Stored data:
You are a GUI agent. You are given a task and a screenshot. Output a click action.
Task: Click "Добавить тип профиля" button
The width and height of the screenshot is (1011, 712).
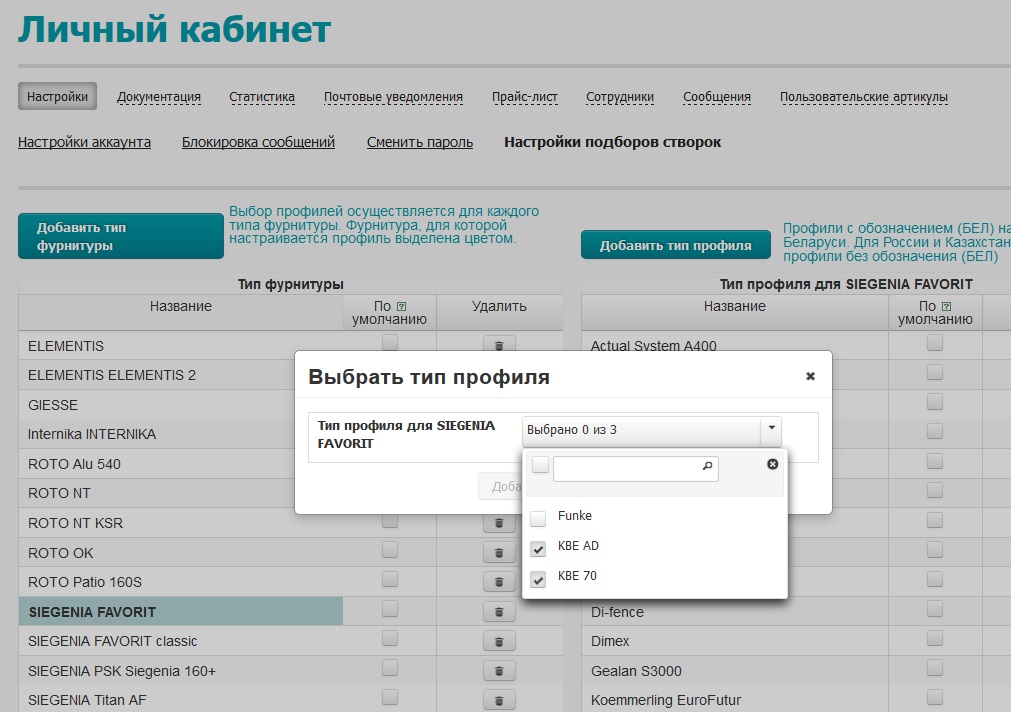click(x=675, y=246)
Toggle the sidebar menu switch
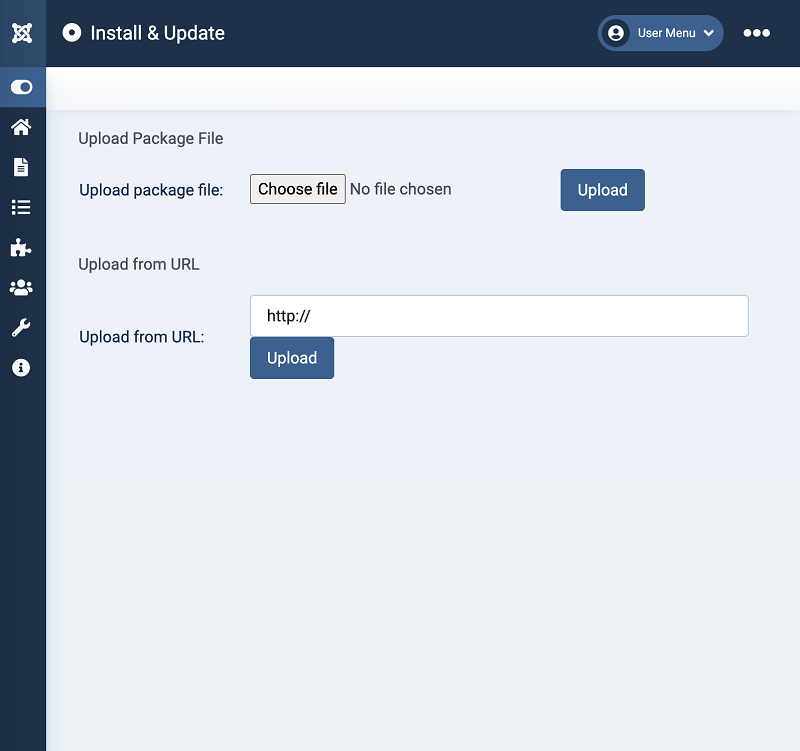 pyautogui.click(x=22, y=87)
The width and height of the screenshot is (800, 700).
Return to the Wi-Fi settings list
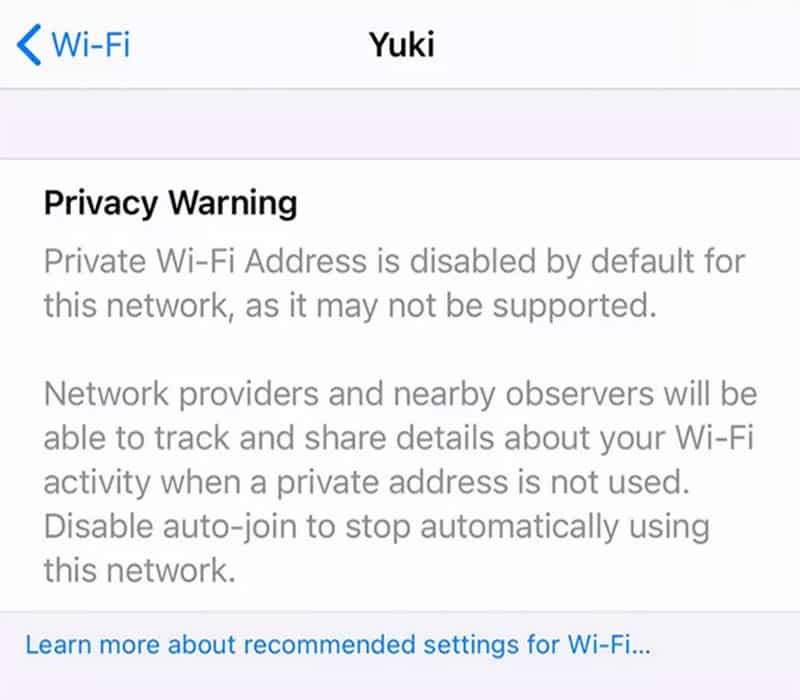coord(60,45)
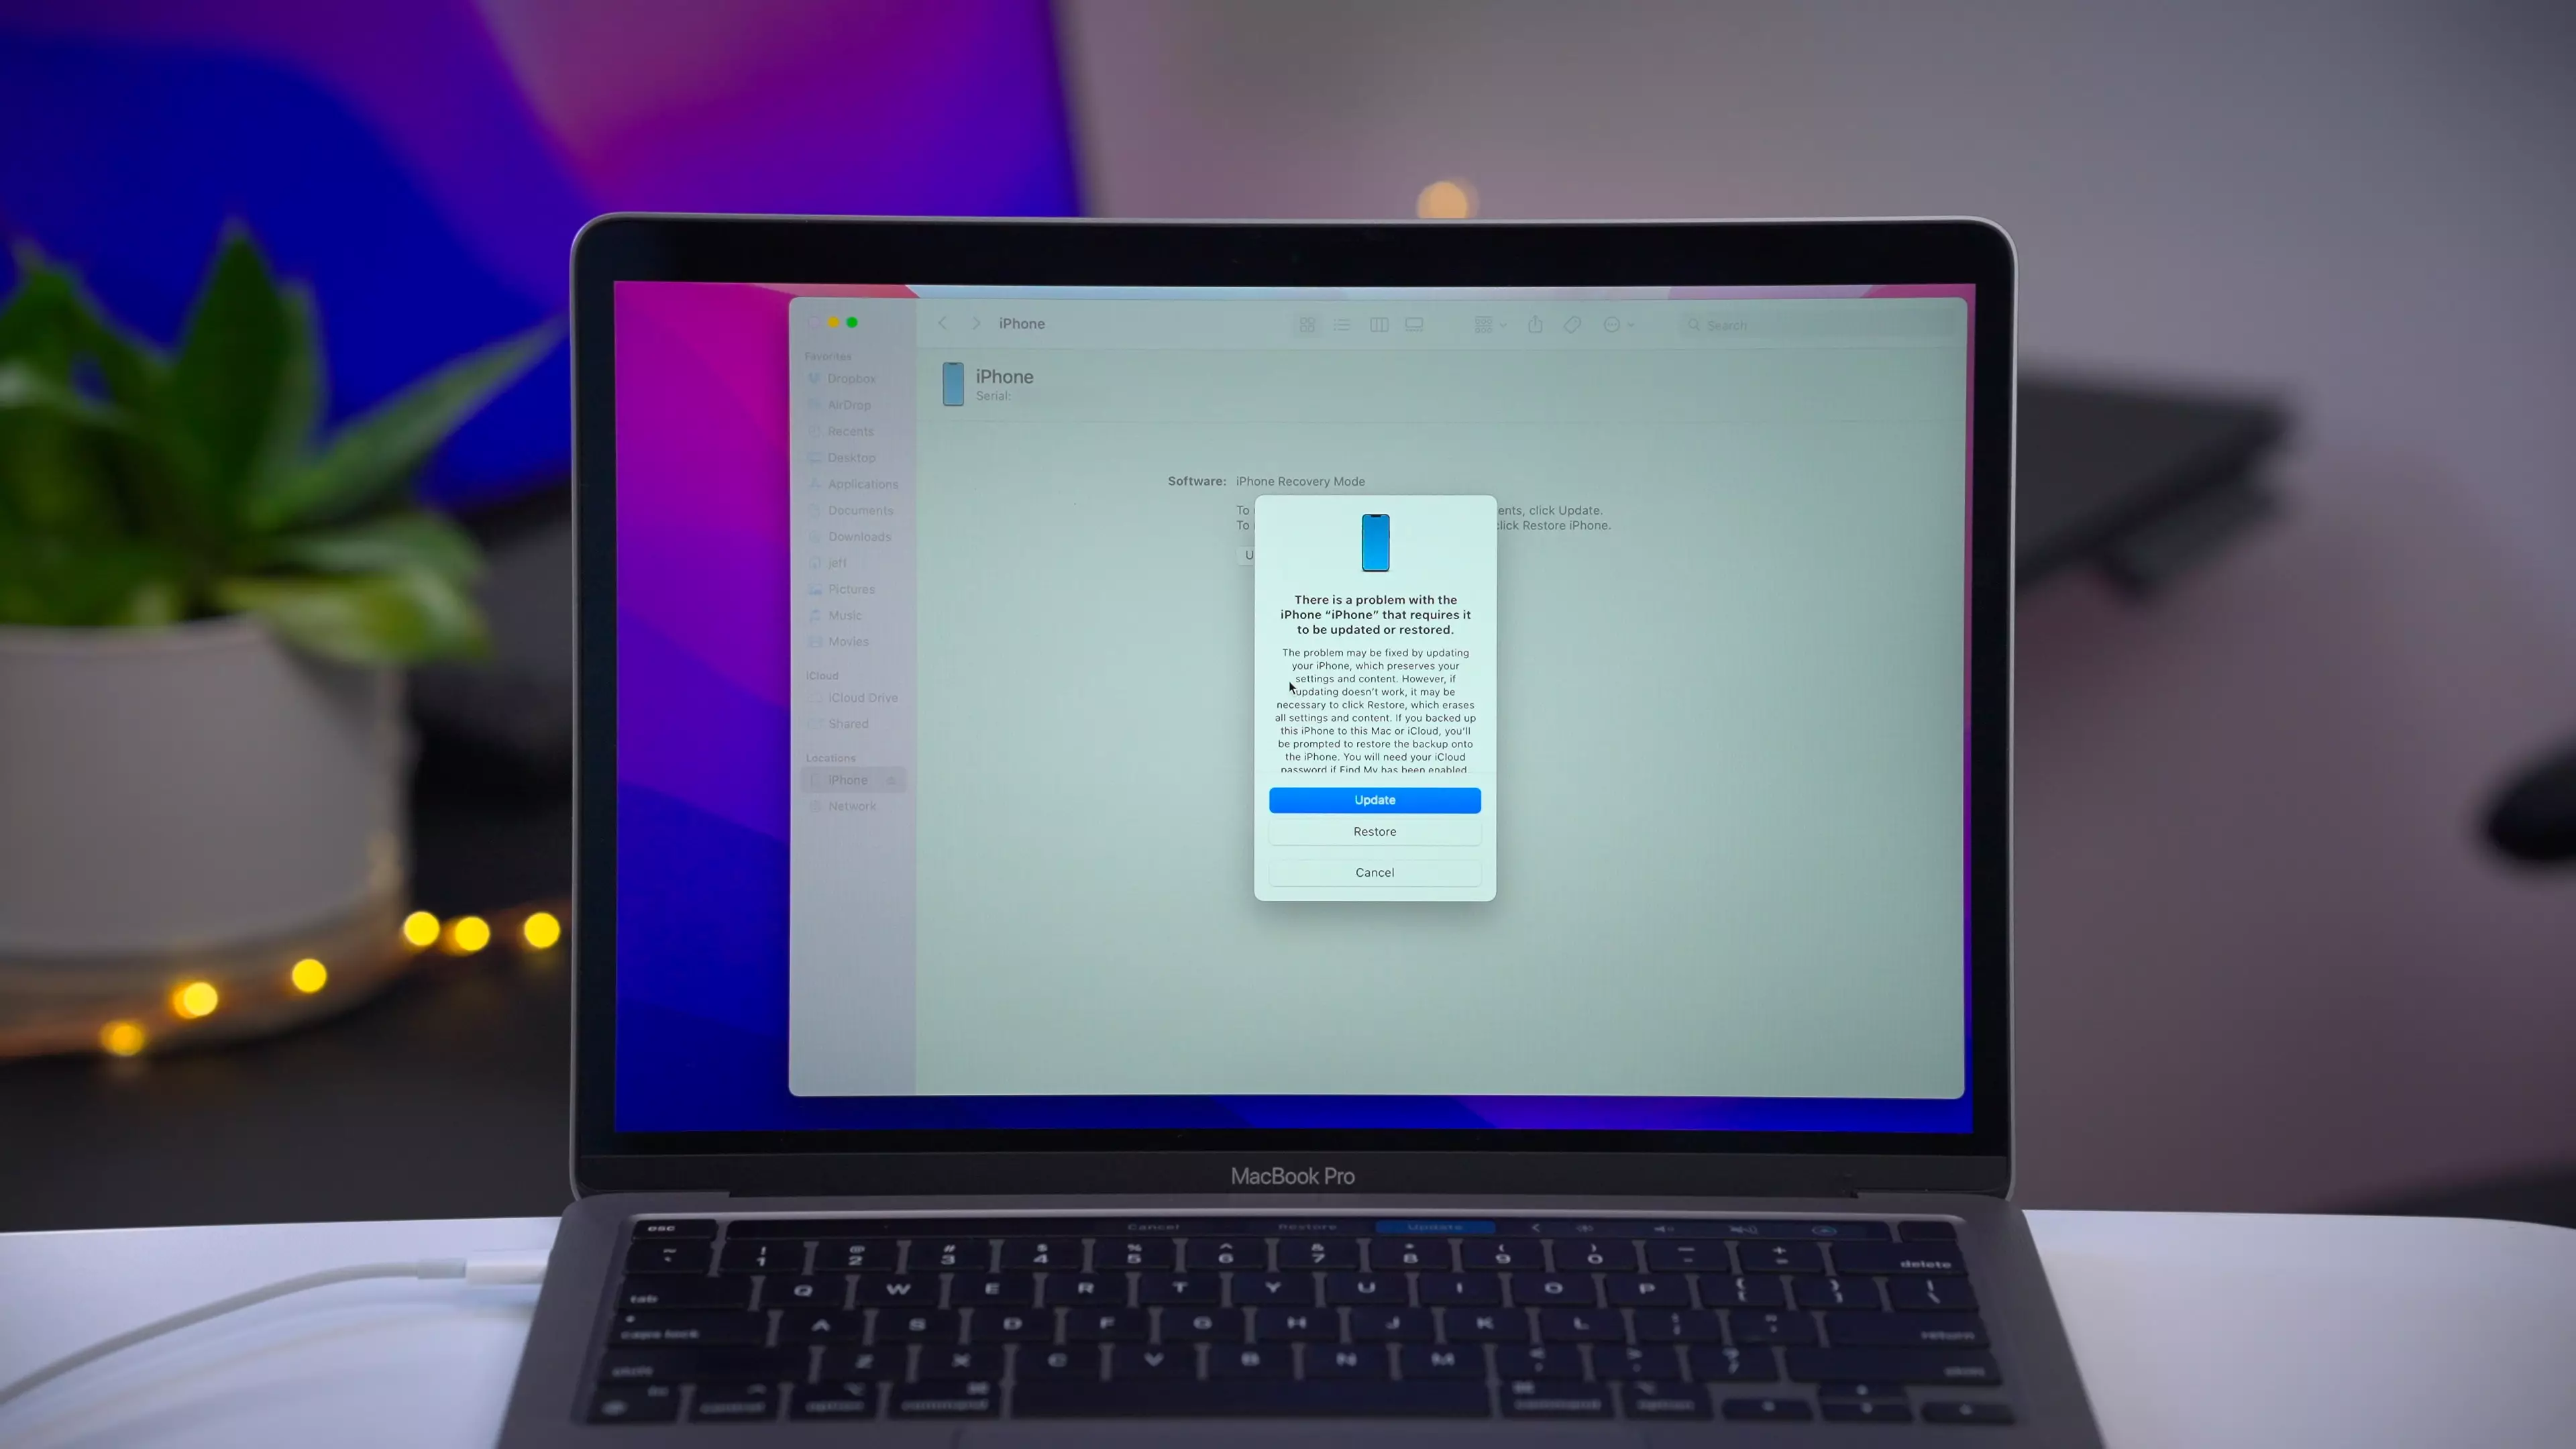This screenshot has width=2576, height=1449.
Task: Click Network item in Finder sidebar
Action: [853, 805]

Aim of the exercise: Nothing but the lines from the line containing "The width and height of the screenshot is (800, 700)." through the end of the data, both ends included, is to be reproduced, exactly as written and without the pictures.

Output of the exercise:
The width and height of the screenshot is (800, 700).
Return to the Wi-Fi settings list
coord(60,45)
This screenshot has width=2576, height=1449.
Task: Click Network item in Finder sidebar
Action: [853, 805]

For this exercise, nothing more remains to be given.